§ **Exercise prompt**
Return the data below exactly, but only from the line containing "Instruction: Launch VLC" through the line containing "This screenshot has height=494, width=725.", with both of those lines included.

=== Material for this exercise ===

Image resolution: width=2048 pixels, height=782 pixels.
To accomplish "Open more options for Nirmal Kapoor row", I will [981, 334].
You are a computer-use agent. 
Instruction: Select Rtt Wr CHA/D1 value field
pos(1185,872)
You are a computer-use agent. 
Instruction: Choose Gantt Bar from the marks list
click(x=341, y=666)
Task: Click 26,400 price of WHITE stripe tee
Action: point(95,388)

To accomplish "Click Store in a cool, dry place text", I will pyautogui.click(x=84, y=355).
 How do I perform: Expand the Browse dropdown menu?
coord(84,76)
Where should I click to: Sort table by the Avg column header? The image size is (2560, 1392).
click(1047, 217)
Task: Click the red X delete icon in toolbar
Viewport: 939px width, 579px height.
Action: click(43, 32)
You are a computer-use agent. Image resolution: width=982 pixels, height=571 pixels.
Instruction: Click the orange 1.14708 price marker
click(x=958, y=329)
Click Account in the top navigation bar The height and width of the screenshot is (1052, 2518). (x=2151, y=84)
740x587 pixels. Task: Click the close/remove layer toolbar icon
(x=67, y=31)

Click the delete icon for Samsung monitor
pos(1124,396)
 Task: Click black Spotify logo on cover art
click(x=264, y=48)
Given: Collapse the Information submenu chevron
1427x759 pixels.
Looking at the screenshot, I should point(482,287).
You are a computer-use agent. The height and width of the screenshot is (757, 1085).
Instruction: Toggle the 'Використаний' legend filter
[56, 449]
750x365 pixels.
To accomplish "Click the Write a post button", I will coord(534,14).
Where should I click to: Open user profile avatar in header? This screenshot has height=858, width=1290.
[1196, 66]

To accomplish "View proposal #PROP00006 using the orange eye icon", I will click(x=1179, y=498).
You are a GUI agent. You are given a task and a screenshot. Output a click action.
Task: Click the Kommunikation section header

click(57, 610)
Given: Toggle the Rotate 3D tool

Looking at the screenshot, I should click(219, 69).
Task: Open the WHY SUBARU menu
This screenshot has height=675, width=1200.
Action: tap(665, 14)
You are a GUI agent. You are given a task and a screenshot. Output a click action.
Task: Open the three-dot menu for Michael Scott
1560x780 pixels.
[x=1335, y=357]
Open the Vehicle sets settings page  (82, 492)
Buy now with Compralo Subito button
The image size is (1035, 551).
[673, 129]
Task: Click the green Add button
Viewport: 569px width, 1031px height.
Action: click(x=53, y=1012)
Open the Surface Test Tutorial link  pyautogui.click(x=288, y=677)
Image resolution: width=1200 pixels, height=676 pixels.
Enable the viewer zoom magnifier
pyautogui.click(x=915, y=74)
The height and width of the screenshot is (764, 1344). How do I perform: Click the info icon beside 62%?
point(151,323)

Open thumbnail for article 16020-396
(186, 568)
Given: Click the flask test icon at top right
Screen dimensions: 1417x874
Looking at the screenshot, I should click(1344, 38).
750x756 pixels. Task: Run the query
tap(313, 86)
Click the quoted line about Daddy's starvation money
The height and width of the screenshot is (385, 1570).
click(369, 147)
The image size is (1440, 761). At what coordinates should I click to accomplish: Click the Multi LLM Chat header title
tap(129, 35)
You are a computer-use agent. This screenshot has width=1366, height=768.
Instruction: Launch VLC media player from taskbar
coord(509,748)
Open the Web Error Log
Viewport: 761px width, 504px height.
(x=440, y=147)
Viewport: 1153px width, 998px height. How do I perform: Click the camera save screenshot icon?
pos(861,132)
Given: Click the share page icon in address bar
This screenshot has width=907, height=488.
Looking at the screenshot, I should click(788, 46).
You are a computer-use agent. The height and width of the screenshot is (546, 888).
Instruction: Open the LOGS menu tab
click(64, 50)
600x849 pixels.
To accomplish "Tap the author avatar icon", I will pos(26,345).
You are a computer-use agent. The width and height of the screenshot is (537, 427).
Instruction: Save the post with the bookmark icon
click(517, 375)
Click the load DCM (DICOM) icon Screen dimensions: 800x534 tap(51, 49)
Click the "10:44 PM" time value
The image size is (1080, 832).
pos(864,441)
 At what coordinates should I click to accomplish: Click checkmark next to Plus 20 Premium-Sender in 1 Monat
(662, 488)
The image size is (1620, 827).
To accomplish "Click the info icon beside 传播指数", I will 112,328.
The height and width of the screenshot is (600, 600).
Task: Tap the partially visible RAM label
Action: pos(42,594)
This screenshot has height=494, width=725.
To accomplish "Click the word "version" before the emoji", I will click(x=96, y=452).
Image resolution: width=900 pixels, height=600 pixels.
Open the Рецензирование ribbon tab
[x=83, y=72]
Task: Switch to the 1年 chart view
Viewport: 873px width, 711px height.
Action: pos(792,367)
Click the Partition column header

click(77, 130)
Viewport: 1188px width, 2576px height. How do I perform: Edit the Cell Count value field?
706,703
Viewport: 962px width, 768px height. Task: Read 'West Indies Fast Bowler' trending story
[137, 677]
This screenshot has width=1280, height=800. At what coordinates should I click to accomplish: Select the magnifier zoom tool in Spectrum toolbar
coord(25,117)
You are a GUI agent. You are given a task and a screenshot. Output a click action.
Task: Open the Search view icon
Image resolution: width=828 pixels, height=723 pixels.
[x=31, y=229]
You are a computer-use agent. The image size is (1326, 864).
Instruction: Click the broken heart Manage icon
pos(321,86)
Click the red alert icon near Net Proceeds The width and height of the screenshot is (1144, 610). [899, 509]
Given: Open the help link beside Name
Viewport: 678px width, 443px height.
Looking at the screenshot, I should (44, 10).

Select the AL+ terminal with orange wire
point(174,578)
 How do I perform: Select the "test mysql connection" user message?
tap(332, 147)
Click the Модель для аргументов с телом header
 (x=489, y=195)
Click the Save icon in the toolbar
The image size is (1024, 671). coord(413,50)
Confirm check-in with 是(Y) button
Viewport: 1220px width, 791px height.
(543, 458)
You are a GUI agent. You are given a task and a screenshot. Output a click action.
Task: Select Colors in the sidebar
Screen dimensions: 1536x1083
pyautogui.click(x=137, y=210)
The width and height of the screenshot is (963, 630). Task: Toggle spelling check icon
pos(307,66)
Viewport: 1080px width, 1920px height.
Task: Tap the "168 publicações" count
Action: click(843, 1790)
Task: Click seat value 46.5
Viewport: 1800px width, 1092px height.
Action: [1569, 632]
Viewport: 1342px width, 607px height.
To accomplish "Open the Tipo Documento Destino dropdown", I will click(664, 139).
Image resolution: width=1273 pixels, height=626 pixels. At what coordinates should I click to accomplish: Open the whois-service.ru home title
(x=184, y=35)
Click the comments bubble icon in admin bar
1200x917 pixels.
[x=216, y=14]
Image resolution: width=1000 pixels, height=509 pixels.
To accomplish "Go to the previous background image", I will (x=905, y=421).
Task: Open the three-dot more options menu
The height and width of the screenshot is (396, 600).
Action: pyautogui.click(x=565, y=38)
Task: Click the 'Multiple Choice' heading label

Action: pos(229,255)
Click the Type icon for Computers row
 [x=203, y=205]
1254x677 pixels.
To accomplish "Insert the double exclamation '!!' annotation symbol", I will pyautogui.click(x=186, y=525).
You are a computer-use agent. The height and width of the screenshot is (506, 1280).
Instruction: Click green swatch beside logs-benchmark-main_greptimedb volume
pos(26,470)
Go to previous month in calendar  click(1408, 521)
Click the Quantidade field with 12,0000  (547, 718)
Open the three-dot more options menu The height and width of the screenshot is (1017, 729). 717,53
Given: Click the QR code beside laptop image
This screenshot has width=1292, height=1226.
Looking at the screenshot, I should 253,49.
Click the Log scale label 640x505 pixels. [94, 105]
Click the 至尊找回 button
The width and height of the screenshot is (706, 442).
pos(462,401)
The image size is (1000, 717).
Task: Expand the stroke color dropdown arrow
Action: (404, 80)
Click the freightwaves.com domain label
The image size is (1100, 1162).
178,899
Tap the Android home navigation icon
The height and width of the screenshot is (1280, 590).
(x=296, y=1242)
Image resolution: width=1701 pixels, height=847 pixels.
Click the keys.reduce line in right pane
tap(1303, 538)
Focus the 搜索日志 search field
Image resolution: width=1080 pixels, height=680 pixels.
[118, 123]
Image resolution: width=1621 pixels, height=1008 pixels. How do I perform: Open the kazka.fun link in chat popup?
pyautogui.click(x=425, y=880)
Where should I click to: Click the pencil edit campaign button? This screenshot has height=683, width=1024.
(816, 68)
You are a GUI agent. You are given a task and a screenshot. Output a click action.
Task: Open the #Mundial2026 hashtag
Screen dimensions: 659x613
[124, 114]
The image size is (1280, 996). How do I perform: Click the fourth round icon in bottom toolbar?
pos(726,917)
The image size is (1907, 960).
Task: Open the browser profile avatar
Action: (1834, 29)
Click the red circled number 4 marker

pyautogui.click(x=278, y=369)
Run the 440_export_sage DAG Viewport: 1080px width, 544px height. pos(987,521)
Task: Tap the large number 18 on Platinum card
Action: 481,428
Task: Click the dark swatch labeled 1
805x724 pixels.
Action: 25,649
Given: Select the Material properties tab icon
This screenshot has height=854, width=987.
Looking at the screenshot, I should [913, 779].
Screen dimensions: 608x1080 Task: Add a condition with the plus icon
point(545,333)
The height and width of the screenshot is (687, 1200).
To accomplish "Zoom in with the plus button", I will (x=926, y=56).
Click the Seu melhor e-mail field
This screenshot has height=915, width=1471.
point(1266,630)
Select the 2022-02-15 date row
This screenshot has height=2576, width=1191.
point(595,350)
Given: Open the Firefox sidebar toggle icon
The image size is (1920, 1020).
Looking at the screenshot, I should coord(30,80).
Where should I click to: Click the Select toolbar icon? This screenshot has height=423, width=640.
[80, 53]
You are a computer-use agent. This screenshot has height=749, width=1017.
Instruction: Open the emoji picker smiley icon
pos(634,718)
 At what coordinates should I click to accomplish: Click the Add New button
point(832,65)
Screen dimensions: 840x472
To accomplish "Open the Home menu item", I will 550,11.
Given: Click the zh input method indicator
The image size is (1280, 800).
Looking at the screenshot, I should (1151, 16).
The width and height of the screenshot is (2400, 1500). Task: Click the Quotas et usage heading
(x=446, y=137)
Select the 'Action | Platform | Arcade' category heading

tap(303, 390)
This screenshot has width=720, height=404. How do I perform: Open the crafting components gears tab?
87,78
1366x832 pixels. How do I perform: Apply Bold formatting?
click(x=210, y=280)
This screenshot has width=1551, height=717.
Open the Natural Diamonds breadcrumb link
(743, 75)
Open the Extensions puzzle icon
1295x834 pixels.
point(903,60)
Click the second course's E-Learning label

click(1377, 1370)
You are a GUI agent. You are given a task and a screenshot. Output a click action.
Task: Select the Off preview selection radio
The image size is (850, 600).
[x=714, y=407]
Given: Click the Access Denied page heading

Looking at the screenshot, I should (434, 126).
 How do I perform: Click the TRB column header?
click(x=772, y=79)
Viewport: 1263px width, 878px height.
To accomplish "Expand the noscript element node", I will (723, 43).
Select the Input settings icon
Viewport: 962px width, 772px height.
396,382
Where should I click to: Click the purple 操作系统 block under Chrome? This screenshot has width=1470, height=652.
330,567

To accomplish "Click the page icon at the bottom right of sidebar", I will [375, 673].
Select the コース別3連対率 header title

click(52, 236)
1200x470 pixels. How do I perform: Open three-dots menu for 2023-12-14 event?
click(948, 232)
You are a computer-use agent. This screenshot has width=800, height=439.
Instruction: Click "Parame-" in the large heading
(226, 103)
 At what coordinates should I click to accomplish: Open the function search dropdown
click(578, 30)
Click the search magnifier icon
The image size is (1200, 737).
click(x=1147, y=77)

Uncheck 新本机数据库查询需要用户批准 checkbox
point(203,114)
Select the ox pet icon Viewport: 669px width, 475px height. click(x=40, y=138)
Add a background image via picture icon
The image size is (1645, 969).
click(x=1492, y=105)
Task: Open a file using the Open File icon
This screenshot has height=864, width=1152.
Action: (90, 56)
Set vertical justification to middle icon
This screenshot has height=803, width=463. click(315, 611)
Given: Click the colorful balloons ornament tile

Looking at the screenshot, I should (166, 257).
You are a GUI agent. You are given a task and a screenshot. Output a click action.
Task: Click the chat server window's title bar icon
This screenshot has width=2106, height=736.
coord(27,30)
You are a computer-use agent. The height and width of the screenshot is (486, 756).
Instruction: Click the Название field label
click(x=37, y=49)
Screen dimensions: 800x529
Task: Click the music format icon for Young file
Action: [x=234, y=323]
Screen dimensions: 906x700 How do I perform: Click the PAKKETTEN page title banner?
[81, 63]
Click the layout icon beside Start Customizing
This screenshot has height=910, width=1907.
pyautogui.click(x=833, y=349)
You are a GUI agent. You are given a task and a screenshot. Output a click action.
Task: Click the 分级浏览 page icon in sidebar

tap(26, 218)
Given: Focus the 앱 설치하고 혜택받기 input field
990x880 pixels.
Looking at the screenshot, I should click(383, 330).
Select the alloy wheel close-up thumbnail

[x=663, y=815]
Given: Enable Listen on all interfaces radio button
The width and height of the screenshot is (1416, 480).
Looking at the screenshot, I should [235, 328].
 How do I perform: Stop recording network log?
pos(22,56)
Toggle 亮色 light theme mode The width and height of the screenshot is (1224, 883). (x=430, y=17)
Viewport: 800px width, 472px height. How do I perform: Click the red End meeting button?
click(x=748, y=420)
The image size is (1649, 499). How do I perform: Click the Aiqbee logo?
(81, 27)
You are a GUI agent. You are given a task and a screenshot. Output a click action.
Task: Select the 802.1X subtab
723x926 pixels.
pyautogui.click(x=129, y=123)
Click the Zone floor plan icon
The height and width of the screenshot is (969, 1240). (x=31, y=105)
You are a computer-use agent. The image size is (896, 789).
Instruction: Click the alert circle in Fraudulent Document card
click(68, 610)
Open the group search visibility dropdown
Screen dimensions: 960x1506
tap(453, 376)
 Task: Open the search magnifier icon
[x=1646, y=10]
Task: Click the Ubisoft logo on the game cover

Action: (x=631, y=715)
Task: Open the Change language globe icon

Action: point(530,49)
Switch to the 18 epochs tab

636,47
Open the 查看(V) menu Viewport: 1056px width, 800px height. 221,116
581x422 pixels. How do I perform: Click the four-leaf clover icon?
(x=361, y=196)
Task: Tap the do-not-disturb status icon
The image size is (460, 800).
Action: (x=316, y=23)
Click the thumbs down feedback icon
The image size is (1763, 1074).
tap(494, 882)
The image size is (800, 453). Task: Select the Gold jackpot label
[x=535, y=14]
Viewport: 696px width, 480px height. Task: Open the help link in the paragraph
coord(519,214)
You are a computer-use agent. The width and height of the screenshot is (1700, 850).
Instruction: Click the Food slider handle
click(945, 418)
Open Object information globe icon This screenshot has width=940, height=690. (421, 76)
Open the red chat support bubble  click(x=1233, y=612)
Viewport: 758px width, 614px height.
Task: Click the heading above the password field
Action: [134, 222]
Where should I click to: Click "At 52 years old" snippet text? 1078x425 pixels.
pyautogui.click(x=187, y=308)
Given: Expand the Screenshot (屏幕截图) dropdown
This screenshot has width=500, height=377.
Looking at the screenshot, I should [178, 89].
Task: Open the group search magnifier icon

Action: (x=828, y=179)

===

§ **Expected output**
Instruction: Launch VLC media player from taskbar
coord(509,748)
Open the Web Error Log
Viewport: 761px width, 504px height.
(x=440, y=147)
Viewport: 1153px width, 998px height. How do I perform: Click the camera save screenshot icon?
pos(861,132)
Given: Click the share page icon in address bar
This screenshot has width=907, height=488.
Looking at the screenshot, I should click(788, 46).
You are a computer-use agent. The height and width of the screenshot is (546, 888).
Instruction: Open the LOGS menu tab
click(64, 50)
600x849 pixels.
To accomplish "Tap the author avatar icon", I will pos(26,345).
You are a computer-use agent. The width and height of the screenshot is (537, 427).
Instruction: Save the post with the bookmark icon
click(517, 375)
Click the load DCM (DICOM) icon Screen dimensions: 800x534 tap(51, 49)
Click the "10:44 PM" time value
The image size is (1080, 832).
pos(864,441)
 At what coordinates should I click to accomplish: Click checkmark next to Plus 20 Premium-Sender in 1 Monat
(662, 488)
The image size is (1620, 827).
To accomplish "Click the info icon beside 传播指数", I will 112,328.
The height and width of the screenshot is (600, 600).
Task: Tap the partially visible RAM label
Action: pos(42,594)
This screenshot has height=494, width=725.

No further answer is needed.